This Season, we are launching a new series spotlighting the voices of Cappella Romana to help you get to know the people behind the music. The series will allow our singers to share their history and stories of working with our ensemble as well as what they are working on outside of Cappella Romana. Our first features vocalist AND Cappella Romana office manager, David Krueger!
Meet David Krueger
I have been working in the office at Cappella Romana for almost two years now, and absolutely love being part of the work behind the scenes.
There is so much unseen work that goes into launching and running a concert series as ambitious as this one. It as been a real treat to get to know our patrons and long time supporters, and to meet people who are discovering our music for the first time.
Outside of Cappella Romana I just finished work on a recording and performance of a work called “The Common Opus” with Portland’s “Big Mouth Society”. The piece was composed and conducted by the brilliant Emily Lau (A frequent member of Cappella’s Alto section). It was written out of a collection of workshops, that brought people together to talk about their experiences during the covid pandemic and quarantines. It was a treat to work with Emily and the amazing group of musicians she brought together, including the incredible counter-tenor Reginald Mobley. I am grateful that Portland has such a diverse arts community, and can sustain so many different types of ensembles.
What Makes Cappella Romana Special?
Cappella Romana occupies a really unique space in the choral world. We get to work with world class artists and musicologists, but get to bring forward music that is rarely performed, or sometimes music that hasn’t been heard for many hundred years. The Orthodox tradition has this deep well of music going back 1500 years, that reaches throughout southern and eastern Europe and the Mediterranean and northern Africa. Much of this music has been overlooked by western musical scholars. But there are huge folios of chant that have been sitting in monastery libraries for centuries, in a notation system that very few people could read. It is exciting to work with people who can read this notation and translate it into modern byzantine and western notation.
Do You Have A Favorite Cappella Romana Recording You’ve Been A Part Of?
I love being a part of an ensemble with the musical ability to travel time and space. Our recording Voices of Byzantium is music from the libraries of St. Catherine’s monastery at the base of Mt Sinai. During the period of Iconoclasm in the 8th century, religious icons were being destroyed, and a great number of those that have survived from that time period were hidden in the desert at St. Catherine’s. We had the opportunity to sing the music from this collection, at the Getty Museum, along side the medieval icons from that collection.
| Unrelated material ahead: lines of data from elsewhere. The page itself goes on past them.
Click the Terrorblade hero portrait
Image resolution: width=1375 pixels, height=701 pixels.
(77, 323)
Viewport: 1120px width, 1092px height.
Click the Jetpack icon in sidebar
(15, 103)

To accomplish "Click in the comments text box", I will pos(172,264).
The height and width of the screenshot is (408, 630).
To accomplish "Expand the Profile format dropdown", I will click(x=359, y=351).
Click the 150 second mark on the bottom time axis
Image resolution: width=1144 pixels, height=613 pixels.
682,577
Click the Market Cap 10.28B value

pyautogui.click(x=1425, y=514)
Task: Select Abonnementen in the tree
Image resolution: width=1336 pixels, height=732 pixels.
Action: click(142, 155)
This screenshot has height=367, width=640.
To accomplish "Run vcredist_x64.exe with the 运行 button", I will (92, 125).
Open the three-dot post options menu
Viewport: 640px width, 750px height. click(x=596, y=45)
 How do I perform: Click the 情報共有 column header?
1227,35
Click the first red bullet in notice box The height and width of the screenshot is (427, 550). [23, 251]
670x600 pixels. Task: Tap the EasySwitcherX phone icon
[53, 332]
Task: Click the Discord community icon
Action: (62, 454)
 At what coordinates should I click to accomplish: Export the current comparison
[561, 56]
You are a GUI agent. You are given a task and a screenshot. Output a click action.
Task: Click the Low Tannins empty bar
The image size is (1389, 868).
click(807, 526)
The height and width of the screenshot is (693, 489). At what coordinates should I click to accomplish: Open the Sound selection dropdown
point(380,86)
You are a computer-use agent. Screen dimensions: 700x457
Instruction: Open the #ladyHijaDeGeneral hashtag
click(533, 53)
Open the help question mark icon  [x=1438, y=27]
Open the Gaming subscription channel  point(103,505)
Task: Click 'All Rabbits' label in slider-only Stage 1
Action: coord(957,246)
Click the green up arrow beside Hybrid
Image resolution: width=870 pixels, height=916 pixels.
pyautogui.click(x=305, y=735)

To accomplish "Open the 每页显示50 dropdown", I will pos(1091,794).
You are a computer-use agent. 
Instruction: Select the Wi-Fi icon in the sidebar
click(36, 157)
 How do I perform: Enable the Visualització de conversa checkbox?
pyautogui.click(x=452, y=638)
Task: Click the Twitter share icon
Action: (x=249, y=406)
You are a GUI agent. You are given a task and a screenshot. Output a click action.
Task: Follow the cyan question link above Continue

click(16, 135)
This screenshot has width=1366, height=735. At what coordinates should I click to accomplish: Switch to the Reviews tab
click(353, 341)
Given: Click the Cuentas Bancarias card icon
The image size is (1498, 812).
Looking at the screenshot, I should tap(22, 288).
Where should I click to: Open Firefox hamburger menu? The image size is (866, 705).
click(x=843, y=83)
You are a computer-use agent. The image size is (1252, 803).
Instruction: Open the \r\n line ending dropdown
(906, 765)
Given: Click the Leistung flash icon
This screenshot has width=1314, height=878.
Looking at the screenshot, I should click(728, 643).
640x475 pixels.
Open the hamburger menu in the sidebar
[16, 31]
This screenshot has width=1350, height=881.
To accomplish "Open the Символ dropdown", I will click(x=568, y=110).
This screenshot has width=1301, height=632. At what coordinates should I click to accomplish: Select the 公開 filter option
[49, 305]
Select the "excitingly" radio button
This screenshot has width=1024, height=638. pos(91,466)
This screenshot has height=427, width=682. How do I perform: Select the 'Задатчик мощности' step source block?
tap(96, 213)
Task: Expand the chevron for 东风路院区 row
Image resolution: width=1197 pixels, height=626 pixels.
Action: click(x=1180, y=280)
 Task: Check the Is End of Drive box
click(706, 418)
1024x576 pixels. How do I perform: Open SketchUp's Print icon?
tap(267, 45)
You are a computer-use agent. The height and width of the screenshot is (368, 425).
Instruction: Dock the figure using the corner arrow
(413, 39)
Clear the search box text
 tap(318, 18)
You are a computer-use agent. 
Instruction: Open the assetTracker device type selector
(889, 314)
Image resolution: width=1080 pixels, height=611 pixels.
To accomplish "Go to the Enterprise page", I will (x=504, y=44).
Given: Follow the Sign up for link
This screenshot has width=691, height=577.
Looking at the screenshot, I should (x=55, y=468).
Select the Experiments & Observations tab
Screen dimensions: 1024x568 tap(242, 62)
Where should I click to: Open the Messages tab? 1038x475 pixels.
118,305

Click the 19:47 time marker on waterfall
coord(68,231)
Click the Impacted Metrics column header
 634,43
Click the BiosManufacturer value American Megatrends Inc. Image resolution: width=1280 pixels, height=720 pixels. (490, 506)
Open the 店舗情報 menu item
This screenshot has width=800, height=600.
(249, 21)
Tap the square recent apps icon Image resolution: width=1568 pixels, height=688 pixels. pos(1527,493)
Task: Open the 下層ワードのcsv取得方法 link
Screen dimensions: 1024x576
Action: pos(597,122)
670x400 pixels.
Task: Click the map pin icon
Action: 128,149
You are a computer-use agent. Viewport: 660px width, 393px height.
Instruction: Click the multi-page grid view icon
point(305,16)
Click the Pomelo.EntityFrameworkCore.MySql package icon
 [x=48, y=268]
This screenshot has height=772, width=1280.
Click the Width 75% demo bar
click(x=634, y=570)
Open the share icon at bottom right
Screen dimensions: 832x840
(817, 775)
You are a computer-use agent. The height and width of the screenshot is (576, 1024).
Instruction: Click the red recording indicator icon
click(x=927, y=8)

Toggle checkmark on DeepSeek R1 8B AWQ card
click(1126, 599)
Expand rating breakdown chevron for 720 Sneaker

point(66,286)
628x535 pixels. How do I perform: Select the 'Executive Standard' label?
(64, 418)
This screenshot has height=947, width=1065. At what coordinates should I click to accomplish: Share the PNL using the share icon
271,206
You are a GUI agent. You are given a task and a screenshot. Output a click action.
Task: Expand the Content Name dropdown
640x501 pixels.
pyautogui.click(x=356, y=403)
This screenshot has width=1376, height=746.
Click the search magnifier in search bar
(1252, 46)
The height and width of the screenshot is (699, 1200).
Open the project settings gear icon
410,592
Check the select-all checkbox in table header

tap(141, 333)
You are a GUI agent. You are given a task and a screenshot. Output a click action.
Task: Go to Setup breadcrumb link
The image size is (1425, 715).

Alexander Lingas is great at finding these musical meeting points between east and west, like our Byzantium in Rome recording. It is music from the libraries at Grottaferrata, a thousand year old Orthodox monastery just outside of Rome.
Our newest recording A Byzantine Emperor in King Henry’s Court recounts a historic encounter in London during Christmas of the Year 1400 when Byzantine Emperor Manuel II was traveling to raise money to protect Constantinople. To hear this early English polyphony and plainchant, next to the highly ornamented byzantine chant must have been revelatory for those court musicians present.
What Are You Most Excited For This Season?
I think the thing I am most excited for this season is our opening concert Odes of Repentance. I love the music of Arvo Pärt, he truly is one of the worlds greatest living composers. I was fortunate to hear his Kanon Pokajanen performed in Tallin shortly after it was released, and it instantly became one of my favorite pieces of music ever. There is something about his writing that just rings like a gong deep in the soul. It is always a treat to get to live inside that sonic world for a little while. I am also excited that we are pairing his music with a large work by Galina Grigorjeva, a Ukrainian born woman living in Estonia. It is a very exciting piece, and she is an amazing composer and something I cant wait to share with our audiences.
It is a fantastic season of music coming up. I know it sounds like a cliche to say music is good for the soul, but I dont know a better way to say it. Just taking a moment to stop, unplug, take a breath, and just get carried away on a wave of sound. There is something profound and magical about turning off your internal monologue and experiencing floating a river of feelings in a room full of people. It’s healing, its restorative, and you don’t have to speak Greek or have some advanced degree in ethnomusicology to enjoy it.
I hope you will come join us this season, and experience it for yourself.